Let's find these differences:
First difference: (106 - R) - (43 - R) = 106 - 43 = 63. So, X must divide 63.
Second difference: (124 - R) - (106 - R) = 124 - 106 = 18. So, X must divide 18.
Third difference: (124 - R) - (43 - R) = 124 - 43 = 81. So, X must divide 81.
Therefore, X must be a common divisor of 63, 18, and 81.

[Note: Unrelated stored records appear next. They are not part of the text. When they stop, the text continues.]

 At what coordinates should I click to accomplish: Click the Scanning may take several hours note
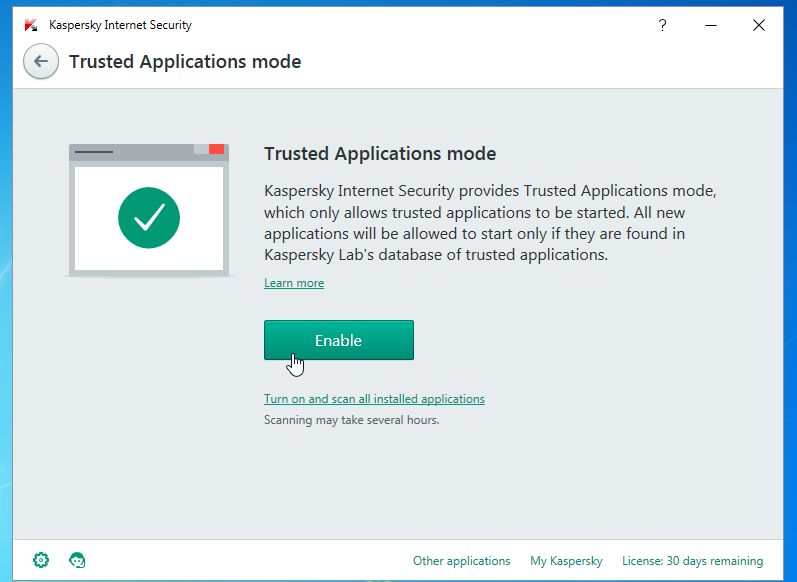tap(351, 420)
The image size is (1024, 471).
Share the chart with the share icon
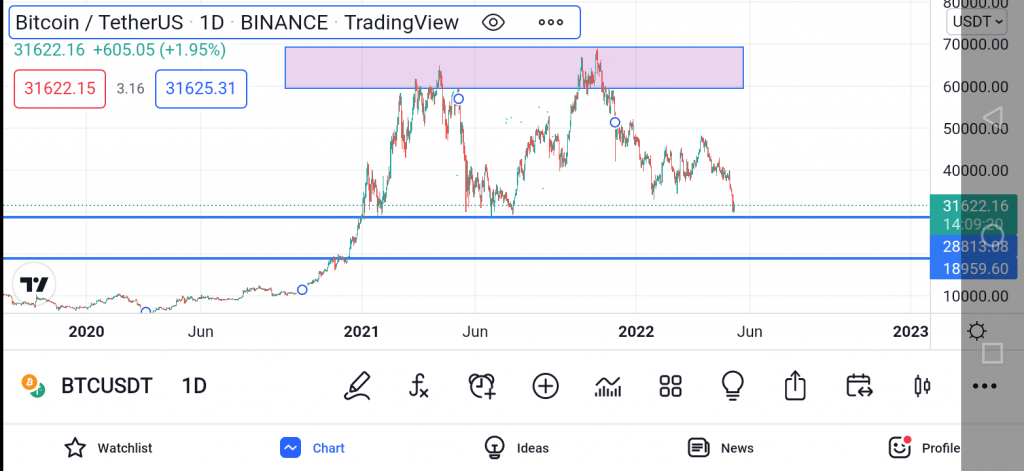click(794, 385)

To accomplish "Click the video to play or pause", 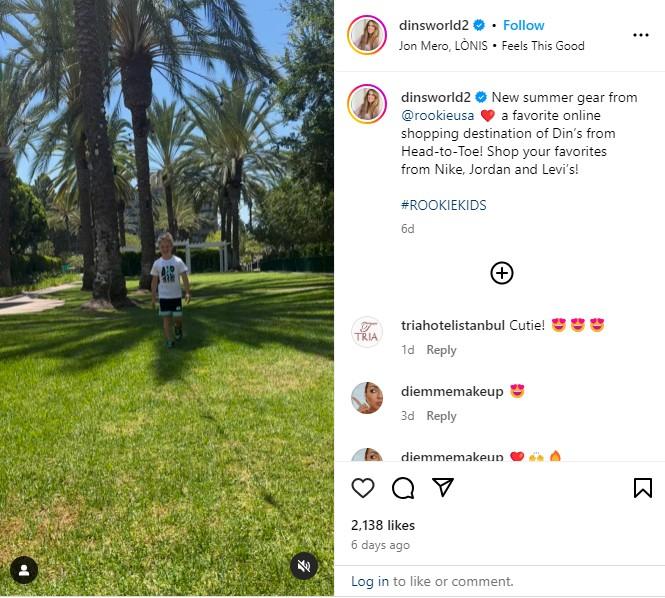I will 167,298.
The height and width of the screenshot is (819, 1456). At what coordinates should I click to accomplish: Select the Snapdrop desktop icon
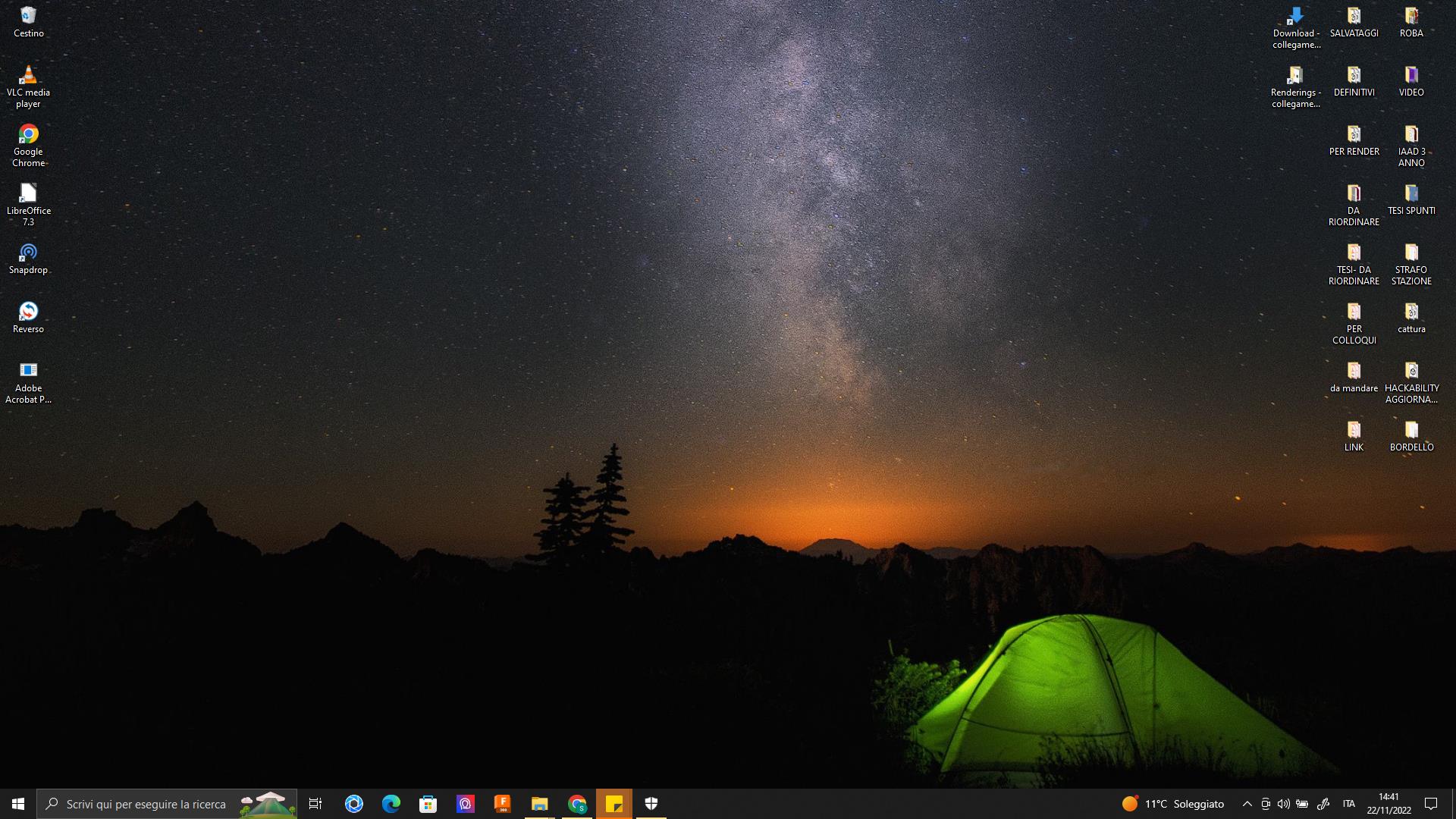28,253

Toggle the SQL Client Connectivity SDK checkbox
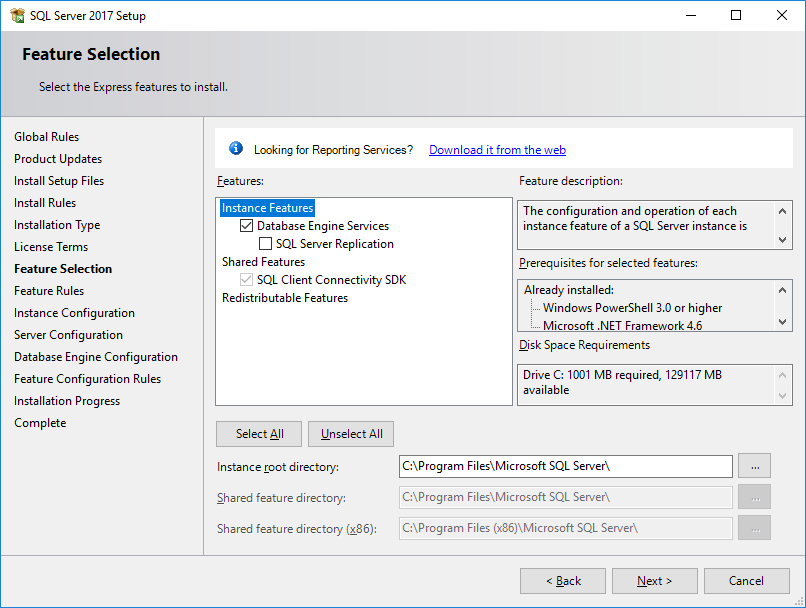pos(246,280)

**step4** Finding the Greatest Common Divisor

We are looking for the *greatest* number X, which means we need to find the Greatest Common Divisor (GCD) of 63, 18, and 81.
Let's list the factors for each number:
Factors of 63: 1, 3, 7, 9, 21, 63
Factors of 18: 1, 2, 3, 6, 9, 18
Factors of 81: 1, 3, 9, 27, 81
Now, let's identify the common factors (numbers that appear in all three lists):
Common factors are 1, 3, and 9.
The greatest among these common factors is 9.
So, the greatest number X is 9.

**step5** Verifying the Solution

Let's check if dividing 43, 106, and 124 by 9 leaves the same remainder:
For 43:
$$43 \div 9 = 4$$ with a remainder of $$43 - (9 \times 4) = 43 - 36 = 7$$
For 106:
$$106 \div 9 = 11$$ with a remainder of $$106 - (9 \times 11) = 106 - 99 = 7$$
For 124:
$$124 \div 9 = 13$$ with a remainder of $$124 - (9 \times 13) = 124 - 117 = 7$$
Since the remainder is 7 in all three cases, our solution is correct. The greatest number is 9.